◆ THE INPUT ◆
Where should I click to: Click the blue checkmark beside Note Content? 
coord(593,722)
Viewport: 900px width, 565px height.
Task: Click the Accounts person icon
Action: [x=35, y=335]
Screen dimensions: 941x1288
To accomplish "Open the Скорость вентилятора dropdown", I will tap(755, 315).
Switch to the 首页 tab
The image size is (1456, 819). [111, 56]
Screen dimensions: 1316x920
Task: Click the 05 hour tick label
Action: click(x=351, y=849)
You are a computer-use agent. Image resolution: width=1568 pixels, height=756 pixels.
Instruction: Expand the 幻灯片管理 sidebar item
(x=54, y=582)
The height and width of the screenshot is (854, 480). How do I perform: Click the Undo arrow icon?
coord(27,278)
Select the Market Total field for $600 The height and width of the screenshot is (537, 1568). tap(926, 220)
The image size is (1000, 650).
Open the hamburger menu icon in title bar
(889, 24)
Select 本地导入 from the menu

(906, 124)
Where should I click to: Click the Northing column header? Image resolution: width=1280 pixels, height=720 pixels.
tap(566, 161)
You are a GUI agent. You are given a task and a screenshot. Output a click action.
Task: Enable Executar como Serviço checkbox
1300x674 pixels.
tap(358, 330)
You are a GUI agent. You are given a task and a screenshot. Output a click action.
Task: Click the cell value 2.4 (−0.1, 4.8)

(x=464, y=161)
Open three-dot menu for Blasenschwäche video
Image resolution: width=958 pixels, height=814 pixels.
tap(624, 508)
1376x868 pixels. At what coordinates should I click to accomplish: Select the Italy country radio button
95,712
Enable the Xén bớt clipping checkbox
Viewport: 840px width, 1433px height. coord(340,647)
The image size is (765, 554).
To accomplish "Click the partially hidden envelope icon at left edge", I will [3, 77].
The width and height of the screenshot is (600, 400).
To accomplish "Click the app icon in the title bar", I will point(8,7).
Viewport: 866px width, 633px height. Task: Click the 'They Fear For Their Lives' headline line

◆ ABOUT THIS EXERCISE ◆
Print out all the entries precisely as written.

◆ WRITTEN RESPONSE ◆
Where should I click to: Click the blue checkmark beside Note Content? 
coord(593,722)
Viewport: 900px width, 565px height.
Task: Click the Accounts person icon
Action: [x=35, y=335]
Screen dimensions: 941x1288
To accomplish "Open the Скорость вентилятора dropdown", I will tap(755, 315).
Switch to the 首页 tab
The image size is (1456, 819). [111, 56]
Screen dimensions: 1316x920
Task: Click the 05 hour tick label
Action: click(x=351, y=849)
You are a computer-use agent. Image resolution: width=1568 pixels, height=756 pixels.
Instruction: Expand the 幻灯片管理 sidebar item
(x=54, y=582)
The height and width of the screenshot is (854, 480). How do I perform: Click the Undo arrow icon?
coord(27,278)
Select the Market Total field for $600 The height and width of the screenshot is (537, 1568). tap(926, 220)
The image size is (1000, 650).
Open the hamburger menu icon in title bar
(889, 24)
Select 本地导入 from the menu

(906, 124)
Where should I click to: Click the Northing column header? Image resolution: width=1280 pixels, height=720 pixels.
tap(566, 161)
You are a GUI agent. You are given a task and a screenshot. Output a click action.
Task: Enable Executar como Serviço checkbox
1300x674 pixels.
tap(358, 330)
You are a GUI agent. You are given a task and a screenshot. Output a click action.
Task: Click the cell value 2.4 (−0.1, 4.8)

(x=464, y=161)
Open three-dot menu for Blasenschwäche video
Image resolution: width=958 pixels, height=814 pixels.
tap(624, 508)
1376x868 pixels. At what coordinates should I click to accomplish: Select the Italy country radio button
95,712
Enable the Xén bớt clipping checkbox
Viewport: 840px width, 1433px height. coord(340,647)
The image size is (765, 554).
To accomplish "Click the partially hidden envelope icon at left edge", I will [3, 77].
The width and height of the screenshot is (600, 400).
To accomplish "Click the app icon in the title bar", I will point(8,7).
Viewport: 866px width, 633px height. Task: Click the 'They Fear For Their Lives' headline line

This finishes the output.